** EXERCISE BRIEF **
Can you reproduce the entries word for word, starting at the very beginning and ending with the line that contains "I will 557,298.", with both ends included?

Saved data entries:
------------------------------------

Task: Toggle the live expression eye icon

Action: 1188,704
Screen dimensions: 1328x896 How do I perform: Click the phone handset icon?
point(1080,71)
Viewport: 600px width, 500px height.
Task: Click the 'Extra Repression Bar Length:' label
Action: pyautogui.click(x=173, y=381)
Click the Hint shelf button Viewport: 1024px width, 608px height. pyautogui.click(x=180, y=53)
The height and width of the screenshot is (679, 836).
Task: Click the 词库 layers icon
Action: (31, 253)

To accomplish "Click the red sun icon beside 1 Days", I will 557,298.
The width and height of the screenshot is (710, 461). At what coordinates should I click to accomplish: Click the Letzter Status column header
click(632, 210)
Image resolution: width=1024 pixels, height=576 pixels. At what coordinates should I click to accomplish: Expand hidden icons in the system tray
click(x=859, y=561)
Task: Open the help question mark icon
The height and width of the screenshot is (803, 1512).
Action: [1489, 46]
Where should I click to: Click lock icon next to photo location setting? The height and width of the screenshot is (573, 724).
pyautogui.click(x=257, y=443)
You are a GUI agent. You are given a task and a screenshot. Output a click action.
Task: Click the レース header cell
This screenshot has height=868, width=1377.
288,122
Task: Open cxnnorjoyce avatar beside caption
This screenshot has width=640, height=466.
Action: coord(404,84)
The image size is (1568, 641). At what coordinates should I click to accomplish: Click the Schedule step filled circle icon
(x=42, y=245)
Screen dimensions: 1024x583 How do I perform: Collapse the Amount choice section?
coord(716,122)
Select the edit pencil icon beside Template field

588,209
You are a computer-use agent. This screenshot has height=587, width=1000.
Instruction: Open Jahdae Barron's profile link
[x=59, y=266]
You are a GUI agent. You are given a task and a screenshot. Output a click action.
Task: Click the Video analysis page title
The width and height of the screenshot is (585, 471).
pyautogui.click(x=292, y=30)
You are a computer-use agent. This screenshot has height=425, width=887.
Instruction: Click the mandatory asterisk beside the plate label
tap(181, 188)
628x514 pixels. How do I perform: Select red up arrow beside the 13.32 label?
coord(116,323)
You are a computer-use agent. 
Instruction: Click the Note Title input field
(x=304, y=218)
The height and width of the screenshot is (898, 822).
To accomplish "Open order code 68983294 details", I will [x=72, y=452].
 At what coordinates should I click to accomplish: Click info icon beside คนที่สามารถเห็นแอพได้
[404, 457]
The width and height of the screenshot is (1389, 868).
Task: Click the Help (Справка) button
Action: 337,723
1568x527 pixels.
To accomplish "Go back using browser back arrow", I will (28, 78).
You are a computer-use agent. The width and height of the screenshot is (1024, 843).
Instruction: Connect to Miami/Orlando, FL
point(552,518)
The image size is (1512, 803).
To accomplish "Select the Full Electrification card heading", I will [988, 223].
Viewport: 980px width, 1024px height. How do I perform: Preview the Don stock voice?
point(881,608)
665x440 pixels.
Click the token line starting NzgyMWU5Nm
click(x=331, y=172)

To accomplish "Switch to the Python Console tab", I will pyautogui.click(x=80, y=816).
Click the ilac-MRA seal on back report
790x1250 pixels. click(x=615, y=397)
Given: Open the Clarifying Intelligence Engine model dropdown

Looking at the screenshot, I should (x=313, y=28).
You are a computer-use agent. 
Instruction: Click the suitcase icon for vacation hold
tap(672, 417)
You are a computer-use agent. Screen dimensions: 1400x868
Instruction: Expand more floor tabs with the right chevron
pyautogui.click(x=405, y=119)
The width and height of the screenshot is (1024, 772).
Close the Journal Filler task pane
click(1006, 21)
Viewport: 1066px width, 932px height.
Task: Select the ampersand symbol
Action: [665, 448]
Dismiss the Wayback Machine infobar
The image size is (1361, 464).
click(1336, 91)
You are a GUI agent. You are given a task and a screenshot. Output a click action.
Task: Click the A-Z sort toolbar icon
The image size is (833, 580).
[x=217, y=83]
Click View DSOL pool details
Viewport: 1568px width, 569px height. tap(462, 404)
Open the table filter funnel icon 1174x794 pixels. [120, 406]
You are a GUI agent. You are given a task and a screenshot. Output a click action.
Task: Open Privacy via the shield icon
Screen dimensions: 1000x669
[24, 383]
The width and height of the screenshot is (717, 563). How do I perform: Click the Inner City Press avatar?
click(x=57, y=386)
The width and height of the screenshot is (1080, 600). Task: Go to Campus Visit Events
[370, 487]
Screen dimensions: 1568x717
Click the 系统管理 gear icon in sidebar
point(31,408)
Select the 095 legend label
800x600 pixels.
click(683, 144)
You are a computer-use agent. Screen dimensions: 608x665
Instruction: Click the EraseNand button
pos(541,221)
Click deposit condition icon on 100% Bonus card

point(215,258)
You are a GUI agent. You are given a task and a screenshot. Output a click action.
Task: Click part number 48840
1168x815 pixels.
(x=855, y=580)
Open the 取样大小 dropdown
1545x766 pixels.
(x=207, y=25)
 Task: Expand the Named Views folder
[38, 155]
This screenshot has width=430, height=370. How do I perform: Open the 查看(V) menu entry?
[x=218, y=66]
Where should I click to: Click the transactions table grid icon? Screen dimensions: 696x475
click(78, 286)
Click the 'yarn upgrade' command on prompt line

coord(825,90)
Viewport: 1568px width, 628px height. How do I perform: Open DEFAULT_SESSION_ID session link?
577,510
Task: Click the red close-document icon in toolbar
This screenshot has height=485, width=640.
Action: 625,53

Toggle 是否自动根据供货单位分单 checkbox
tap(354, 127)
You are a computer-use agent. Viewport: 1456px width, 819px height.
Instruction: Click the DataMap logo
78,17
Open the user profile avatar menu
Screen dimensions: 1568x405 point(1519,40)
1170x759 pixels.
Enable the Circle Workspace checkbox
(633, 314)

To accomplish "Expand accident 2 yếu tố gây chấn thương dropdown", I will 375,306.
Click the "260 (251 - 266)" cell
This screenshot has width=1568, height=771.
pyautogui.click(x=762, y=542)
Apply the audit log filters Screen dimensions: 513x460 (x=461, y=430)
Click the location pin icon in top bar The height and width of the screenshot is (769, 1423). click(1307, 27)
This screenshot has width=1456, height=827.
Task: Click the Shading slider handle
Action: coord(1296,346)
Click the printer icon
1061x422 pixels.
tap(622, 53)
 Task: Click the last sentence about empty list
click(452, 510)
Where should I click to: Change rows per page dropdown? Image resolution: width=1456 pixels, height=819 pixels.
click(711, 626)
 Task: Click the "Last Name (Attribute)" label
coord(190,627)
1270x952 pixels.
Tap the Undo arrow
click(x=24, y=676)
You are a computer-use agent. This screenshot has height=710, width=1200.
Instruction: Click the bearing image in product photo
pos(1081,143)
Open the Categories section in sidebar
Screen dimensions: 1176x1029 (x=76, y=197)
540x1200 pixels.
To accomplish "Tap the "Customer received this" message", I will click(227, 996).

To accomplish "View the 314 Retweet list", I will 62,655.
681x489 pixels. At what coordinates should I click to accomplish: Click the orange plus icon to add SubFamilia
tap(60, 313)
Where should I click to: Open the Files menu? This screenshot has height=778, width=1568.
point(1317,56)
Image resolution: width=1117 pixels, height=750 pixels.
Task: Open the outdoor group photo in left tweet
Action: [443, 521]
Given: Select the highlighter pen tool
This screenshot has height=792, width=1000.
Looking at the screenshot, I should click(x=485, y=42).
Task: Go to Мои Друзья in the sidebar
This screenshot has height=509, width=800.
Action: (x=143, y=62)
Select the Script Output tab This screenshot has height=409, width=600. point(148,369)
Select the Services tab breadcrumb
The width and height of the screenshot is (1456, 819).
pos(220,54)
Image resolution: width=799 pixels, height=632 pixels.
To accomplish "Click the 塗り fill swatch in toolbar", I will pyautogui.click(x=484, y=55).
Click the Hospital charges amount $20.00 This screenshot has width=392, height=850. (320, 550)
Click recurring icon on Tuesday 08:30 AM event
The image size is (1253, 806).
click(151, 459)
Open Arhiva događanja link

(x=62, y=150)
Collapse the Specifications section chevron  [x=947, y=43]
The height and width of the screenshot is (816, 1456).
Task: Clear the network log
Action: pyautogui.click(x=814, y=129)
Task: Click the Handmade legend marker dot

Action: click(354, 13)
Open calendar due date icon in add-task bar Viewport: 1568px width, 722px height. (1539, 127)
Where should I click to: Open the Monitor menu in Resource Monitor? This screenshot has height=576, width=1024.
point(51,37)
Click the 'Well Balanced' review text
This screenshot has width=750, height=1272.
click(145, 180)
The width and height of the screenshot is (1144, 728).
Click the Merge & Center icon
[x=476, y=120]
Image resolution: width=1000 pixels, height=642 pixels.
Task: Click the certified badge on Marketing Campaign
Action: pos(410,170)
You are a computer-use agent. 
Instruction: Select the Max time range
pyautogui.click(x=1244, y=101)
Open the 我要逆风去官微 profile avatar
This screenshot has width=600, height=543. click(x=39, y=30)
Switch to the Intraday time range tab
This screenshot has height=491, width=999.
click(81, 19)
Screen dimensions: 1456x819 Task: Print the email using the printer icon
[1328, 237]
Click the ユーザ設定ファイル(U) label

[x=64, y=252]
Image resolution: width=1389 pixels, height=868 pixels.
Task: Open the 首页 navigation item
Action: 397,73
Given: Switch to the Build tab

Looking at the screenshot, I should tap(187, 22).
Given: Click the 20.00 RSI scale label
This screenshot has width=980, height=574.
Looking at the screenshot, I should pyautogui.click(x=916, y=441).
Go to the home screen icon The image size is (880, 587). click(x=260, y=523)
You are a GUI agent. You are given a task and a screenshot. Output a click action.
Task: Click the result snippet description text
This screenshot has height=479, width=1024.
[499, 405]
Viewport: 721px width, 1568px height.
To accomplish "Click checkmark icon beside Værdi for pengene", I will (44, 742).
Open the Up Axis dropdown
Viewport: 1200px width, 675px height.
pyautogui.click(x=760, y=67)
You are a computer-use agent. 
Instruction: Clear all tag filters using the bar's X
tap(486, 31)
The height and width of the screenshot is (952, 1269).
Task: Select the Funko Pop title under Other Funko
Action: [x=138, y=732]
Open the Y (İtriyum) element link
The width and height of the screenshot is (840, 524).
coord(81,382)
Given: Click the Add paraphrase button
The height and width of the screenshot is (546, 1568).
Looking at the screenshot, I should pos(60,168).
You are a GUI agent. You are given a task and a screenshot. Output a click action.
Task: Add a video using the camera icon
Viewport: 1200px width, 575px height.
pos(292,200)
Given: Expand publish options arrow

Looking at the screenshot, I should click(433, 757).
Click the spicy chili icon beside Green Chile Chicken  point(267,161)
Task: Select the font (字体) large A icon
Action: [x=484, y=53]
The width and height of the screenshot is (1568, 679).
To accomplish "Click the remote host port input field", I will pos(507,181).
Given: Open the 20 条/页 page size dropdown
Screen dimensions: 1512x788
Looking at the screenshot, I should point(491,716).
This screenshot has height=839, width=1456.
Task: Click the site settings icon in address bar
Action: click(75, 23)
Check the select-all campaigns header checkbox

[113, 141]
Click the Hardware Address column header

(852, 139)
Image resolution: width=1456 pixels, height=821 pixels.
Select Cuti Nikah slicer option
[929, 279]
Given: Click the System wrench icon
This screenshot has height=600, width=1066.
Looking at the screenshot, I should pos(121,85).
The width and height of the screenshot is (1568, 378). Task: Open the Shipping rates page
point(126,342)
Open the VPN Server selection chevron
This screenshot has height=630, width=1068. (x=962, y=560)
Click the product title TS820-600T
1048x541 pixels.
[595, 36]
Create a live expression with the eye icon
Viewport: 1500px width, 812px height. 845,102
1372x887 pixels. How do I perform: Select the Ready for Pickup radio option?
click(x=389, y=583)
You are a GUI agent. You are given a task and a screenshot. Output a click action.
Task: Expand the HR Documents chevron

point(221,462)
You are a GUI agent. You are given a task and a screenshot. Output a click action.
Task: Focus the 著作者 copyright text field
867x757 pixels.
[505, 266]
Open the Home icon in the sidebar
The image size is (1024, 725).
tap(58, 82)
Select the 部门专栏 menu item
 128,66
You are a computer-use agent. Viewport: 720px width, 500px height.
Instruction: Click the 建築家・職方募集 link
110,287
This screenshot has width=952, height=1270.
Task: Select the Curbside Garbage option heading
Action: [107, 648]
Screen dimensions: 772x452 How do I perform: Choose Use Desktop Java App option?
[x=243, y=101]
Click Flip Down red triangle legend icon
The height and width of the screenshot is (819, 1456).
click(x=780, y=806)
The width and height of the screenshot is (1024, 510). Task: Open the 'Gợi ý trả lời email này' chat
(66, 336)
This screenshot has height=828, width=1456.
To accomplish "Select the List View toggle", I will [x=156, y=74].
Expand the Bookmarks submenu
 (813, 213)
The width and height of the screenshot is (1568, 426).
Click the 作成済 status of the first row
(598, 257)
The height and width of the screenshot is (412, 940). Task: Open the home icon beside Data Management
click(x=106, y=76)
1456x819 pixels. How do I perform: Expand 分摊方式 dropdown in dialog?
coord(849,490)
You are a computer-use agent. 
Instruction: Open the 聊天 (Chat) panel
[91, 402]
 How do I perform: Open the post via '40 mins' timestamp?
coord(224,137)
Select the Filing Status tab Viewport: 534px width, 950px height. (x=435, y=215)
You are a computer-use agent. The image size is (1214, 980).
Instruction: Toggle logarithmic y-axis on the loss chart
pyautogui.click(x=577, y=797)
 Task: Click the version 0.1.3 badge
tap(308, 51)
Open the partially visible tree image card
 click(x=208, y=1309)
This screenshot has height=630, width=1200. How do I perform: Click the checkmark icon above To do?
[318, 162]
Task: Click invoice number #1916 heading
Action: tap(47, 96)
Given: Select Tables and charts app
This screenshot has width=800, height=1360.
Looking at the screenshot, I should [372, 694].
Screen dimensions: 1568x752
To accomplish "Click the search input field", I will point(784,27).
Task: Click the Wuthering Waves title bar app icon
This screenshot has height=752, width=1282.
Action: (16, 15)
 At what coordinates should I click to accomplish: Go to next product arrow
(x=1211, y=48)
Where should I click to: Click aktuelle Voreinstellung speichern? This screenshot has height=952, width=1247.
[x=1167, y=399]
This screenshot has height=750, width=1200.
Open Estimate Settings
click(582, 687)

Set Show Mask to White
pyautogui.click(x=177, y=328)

------------------------------------

** SOLUTION **
Task: Toggle the live expression eye icon

Action: 1188,704
Screen dimensions: 1328x896 How do I perform: Click the phone handset icon?
point(1080,71)
Viewport: 600px width, 500px height.
Task: Click the 'Extra Repression Bar Length:' label
Action: pyautogui.click(x=173, y=381)
Click the Hint shelf button Viewport: 1024px width, 608px height. pyautogui.click(x=180, y=53)
The height and width of the screenshot is (679, 836).
Task: Click the 词库 layers icon
Action: (31, 253)

To accomplish "Click the red sun icon beside 1 Days", I will 557,298.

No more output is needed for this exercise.